EXERCISE REQUIREMENTS: In the entries that follow, the lines from the one with "Instruction: Click the Enter" through the one with "634x377 pixels." are the ones to write out, exactly and with both ends included. Nothing else should appear.

-- -- --

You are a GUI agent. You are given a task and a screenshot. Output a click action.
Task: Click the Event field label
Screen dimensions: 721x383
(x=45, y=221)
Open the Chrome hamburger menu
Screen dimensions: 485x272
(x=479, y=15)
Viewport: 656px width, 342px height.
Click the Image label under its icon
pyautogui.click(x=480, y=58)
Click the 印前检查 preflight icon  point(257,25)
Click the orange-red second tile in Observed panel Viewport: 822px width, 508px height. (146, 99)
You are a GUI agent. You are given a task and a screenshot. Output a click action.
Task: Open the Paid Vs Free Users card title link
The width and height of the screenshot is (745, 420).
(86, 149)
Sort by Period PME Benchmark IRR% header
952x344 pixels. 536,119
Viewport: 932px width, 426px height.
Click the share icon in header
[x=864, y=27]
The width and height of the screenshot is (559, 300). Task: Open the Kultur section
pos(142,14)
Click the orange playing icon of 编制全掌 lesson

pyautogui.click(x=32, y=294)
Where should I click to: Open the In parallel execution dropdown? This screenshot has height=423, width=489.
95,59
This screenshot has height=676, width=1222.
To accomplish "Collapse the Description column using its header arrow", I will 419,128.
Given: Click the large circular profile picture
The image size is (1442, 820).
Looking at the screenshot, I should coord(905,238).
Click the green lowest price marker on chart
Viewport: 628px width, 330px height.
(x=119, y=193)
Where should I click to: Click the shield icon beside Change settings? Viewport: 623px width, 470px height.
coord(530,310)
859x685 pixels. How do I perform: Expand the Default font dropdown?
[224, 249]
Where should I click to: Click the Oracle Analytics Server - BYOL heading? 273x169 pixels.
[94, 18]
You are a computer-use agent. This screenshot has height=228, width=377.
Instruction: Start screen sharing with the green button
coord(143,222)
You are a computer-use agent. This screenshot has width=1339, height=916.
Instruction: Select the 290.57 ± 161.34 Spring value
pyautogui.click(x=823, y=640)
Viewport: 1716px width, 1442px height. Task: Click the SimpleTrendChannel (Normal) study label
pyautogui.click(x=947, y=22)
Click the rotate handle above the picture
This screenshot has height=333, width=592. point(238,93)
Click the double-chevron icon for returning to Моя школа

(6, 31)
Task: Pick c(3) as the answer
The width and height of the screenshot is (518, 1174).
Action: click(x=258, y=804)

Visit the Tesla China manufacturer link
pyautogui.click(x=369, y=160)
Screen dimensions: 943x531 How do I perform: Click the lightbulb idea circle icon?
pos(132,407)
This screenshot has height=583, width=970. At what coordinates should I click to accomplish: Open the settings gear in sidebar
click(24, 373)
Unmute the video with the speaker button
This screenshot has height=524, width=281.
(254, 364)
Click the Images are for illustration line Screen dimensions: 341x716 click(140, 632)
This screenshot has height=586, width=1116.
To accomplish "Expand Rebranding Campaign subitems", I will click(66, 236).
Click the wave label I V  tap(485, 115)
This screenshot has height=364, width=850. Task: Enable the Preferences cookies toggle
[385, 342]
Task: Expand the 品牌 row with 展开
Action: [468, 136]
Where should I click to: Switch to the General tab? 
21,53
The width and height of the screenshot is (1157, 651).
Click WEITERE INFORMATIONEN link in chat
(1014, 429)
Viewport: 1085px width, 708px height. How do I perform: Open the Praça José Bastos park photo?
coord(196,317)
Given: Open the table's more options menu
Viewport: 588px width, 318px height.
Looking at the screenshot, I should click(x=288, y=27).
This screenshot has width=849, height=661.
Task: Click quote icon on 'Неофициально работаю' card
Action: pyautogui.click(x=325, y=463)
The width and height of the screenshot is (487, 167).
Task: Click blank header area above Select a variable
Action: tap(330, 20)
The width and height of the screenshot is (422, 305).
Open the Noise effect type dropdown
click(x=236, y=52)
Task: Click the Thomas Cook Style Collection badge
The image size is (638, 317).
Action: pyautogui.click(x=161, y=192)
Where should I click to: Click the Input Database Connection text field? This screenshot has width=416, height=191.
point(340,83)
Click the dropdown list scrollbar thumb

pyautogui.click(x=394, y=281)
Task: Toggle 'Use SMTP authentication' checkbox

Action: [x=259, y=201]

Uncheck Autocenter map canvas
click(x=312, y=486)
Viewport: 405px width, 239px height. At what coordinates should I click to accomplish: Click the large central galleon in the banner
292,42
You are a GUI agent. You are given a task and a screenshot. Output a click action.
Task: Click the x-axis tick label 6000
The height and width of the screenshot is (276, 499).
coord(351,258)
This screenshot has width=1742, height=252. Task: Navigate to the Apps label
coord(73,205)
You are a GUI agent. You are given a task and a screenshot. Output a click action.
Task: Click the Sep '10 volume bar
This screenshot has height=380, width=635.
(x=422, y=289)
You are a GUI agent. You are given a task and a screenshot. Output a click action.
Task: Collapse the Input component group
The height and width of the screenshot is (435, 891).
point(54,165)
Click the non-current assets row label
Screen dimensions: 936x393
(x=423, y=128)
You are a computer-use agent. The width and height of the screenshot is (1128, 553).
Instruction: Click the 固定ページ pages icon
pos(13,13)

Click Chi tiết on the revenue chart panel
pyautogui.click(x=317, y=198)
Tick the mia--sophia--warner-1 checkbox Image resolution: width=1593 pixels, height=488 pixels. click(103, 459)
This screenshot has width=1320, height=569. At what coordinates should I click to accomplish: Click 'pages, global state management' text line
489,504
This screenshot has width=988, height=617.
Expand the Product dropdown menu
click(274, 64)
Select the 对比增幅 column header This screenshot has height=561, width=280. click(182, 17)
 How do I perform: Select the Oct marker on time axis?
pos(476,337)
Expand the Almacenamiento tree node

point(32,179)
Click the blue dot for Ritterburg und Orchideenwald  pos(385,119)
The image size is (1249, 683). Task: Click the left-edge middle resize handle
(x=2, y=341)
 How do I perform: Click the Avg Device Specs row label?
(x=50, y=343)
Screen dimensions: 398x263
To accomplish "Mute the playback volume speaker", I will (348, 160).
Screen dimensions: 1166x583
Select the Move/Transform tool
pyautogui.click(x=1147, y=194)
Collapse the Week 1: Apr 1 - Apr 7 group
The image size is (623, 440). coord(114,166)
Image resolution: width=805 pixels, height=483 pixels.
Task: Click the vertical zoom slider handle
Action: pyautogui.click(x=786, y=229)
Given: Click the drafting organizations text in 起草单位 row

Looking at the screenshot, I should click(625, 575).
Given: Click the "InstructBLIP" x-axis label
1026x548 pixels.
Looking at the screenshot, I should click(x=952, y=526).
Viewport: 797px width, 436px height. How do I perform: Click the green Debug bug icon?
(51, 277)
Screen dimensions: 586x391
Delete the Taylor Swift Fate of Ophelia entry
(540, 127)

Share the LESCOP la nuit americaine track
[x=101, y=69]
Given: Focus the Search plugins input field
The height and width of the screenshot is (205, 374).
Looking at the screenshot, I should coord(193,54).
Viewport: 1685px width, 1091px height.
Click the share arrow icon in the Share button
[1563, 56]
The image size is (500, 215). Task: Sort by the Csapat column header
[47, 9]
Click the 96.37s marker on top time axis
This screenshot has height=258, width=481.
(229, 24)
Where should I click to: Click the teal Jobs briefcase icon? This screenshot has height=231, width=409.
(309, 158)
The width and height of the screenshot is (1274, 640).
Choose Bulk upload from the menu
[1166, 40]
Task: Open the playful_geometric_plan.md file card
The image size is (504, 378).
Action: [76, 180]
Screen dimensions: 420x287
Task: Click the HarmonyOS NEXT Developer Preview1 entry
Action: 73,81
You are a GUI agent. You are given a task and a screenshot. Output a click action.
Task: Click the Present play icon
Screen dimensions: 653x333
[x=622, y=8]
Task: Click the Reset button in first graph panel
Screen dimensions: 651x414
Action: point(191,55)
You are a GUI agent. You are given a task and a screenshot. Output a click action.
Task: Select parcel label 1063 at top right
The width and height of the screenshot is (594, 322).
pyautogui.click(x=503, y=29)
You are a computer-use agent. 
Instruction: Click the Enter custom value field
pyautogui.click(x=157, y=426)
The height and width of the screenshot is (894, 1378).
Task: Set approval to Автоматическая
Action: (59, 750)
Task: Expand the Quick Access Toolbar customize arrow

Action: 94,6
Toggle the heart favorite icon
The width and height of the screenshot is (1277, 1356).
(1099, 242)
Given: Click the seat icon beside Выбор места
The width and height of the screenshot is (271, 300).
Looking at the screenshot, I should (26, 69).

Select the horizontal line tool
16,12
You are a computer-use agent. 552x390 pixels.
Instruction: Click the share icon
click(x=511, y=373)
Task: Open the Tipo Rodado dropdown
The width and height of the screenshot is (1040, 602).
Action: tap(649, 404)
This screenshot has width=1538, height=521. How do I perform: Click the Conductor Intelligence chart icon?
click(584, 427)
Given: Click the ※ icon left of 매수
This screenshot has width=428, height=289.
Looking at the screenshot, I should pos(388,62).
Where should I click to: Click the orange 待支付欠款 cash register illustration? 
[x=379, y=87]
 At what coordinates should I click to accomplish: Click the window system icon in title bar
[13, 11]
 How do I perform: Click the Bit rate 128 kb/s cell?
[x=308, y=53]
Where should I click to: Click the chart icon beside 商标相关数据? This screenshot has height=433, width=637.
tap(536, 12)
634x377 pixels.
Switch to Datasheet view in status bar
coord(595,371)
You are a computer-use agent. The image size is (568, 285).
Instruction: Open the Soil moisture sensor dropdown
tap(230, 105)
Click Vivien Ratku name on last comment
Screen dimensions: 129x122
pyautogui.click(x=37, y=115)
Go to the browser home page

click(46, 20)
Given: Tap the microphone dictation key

-- -- --

WRITTEN ANSWER:
Instruction: Click the Enter custom value field
pyautogui.click(x=157, y=426)
The height and width of the screenshot is (894, 1378).
Task: Set approval to Автоматическая
Action: (59, 750)
Task: Expand the Quick Access Toolbar customize arrow

Action: 94,6
Toggle the heart favorite icon
The width and height of the screenshot is (1277, 1356).
(1099, 242)
Given: Click the seat icon beside Выбор места
The width and height of the screenshot is (271, 300).
Looking at the screenshot, I should (26, 69).

Select the horizontal line tool
16,12
You are a computer-use agent. 552x390 pixels.
Instruction: Click the share icon
click(x=511, y=373)
Task: Open the Tipo Rodado dropdown
The width and height of the screenshot is (1040, 602).
Action: tap(649, 404)
This screenshot has width=1538, height=521. How do I perform: Click the Conductor Intelligence chart icon?
click(584, 427)
Given: Click the ※ icon left of 매수
This screenshot has width=428, height=289.
Looking at the screenshot, I should pos(388,62).
Where should I click to: Click the orange 待支付欠款 cash register illustration? 
[x=379, y=87]
 At what coordinates should I click to accomplish: Click the window system icon in title bar
[13, 11]
 How do I perform: Click the Bit rate 128 kb/s cell?
[x=308, y=53]
Where should I click to: Click the chart icon beside 商标相关数据? This screenshot has height=433, width=637.
tap(536, 12)
634x377 pixels.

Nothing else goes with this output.